Datenverarbeitungskontrollmechanismen sind die spezifischen, oft automatisierten Verfahren oder Komponenten innerhalb eines IT-Systems, die darauf abzielen, definierte Sicherheits- und Compliance-Anforderungen während der Durchführung von Datenverarbeitungsvorgängen zu erzwingen oder zu überwachen. Sie stellen die operative Umsetzung der Kontrollstrategie dar, welche die Vertraulichkeit, Integrität und Verfügbarkeit der Daten sichert.
Funktion
Diese Mechanismen operieren typischerweise auf verschiedenen Ebenen, von der Hardware-basierten Trusted Platform Module (TPM) Überprüfung bis hin zu anwendungsspezifischen Validierungsroutinen, die Eingabedaten auf Plausibilität und Berechtigung prüfen, bevor sie zur Verarbeitung zugelassen werden.

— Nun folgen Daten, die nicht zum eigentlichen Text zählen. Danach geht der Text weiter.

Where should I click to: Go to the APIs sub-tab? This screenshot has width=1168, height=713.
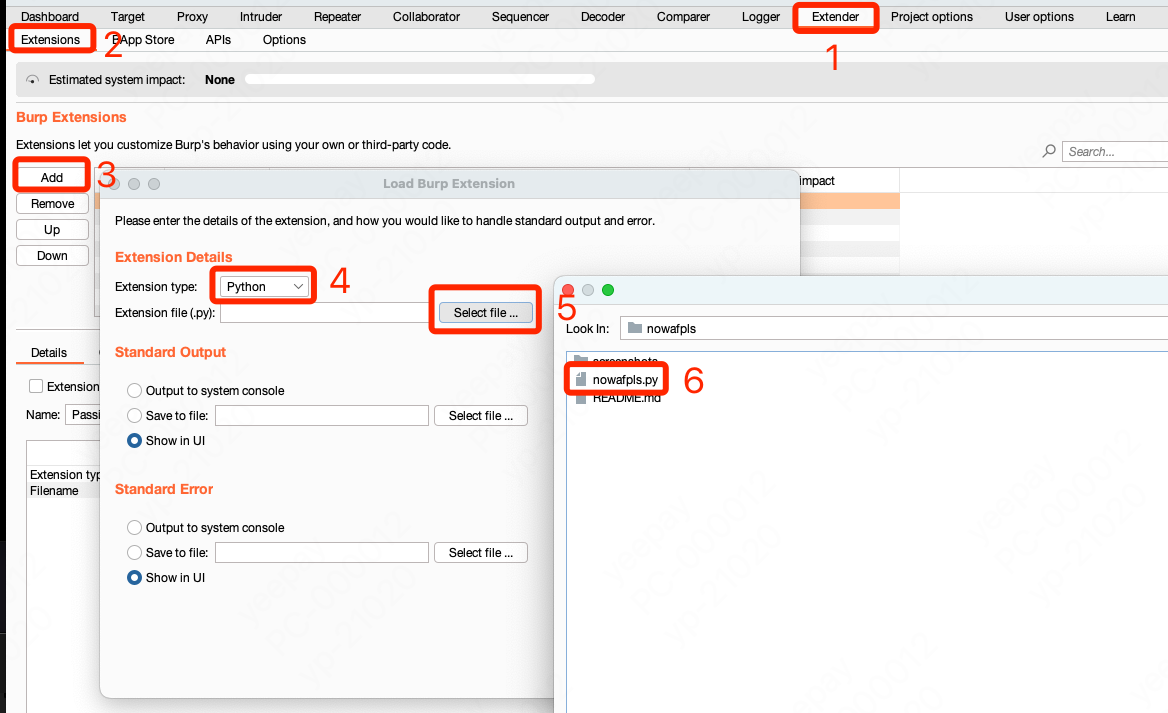218,40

Sie agieren präventiv oder detektiv.
Sicherheit
Im Cybersicherheitskontext dienen diese Mechanismen dazu, die Einhaltung der Zero-Trust-Prinzipien zu verifizieren und unerwünschte Seiteneffekte durch fehlerhafte oder bösartige Software zu unterbinden, was die Robustheit des Gesamtsystems steigert. Die Protokollierung ihrer Aktivität ist für die forensische Analyse notwendig.
Etymologie
Die Bezeichnung setzt sich aus Datenverarbeitung, dem Akt der Informationsmanipulation, Kontrollmaßnahme und dem generischen Begriff Mechanismus für ein Funktionsprinzip zusammen.